··· INFORMATION

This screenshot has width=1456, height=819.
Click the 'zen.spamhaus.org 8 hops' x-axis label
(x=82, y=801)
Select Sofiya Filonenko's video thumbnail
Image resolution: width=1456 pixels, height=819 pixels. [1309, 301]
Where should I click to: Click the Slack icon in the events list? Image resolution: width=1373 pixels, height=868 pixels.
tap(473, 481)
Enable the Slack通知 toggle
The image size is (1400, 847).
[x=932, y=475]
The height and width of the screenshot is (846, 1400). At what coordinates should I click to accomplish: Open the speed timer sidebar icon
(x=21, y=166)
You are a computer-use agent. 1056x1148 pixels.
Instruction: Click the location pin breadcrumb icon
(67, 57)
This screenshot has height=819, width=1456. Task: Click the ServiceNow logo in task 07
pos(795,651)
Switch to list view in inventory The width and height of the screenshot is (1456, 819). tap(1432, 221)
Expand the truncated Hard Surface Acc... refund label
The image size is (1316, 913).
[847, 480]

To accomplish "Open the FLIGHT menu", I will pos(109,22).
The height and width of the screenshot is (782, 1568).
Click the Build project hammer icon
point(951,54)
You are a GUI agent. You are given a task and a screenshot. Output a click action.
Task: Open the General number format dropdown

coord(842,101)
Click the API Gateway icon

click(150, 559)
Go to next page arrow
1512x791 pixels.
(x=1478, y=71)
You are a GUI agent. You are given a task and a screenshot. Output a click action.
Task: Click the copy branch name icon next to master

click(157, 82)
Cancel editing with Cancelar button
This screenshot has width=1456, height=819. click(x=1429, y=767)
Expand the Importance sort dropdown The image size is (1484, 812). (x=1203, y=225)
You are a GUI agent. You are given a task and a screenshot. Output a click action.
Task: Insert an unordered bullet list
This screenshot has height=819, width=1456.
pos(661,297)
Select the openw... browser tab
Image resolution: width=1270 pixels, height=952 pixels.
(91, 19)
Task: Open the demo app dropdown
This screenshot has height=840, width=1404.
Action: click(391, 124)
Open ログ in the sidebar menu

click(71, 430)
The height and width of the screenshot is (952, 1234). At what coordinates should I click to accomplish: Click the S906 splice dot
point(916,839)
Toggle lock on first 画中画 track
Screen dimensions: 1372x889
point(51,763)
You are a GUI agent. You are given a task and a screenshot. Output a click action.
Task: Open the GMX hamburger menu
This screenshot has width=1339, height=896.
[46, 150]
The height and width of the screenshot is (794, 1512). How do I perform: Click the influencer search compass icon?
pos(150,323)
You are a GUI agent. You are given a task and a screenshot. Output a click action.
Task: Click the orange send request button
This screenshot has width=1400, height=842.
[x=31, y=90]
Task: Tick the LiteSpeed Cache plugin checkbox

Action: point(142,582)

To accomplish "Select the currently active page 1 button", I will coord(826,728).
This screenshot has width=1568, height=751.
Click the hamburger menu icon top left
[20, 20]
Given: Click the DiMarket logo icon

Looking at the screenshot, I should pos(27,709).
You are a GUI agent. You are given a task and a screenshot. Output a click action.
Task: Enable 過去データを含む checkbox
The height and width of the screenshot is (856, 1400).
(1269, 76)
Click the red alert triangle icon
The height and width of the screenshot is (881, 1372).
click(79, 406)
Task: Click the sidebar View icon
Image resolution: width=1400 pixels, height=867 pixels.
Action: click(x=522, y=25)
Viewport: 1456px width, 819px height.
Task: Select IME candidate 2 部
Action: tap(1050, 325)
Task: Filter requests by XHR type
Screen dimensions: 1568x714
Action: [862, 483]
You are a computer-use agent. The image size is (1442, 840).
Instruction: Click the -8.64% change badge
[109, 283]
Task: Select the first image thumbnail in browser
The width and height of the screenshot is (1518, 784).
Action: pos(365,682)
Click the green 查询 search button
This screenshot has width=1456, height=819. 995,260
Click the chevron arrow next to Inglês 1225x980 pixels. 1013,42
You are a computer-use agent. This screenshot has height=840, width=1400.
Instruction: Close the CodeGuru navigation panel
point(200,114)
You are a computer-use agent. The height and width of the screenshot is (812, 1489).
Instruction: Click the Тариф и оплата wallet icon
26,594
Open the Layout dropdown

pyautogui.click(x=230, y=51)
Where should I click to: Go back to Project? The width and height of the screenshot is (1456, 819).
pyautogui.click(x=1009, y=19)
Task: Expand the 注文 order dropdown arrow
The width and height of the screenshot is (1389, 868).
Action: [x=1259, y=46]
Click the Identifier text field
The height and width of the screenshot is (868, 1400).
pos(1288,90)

······

--- WHAT YOU HAVE TO DO ---
Find the word "computer" in the records and pull out each line that has it.

--- RESULT OF THE TASK ---
You are a computer-use agent. 1056x1148 pixels.
You are a computer-use agent. The image size is (1442, 840).
You are a computer-use agent. This screenshot has height=840, width=1400.
You are a computer-use agent. The height and width of the screenshot is (812, 1489).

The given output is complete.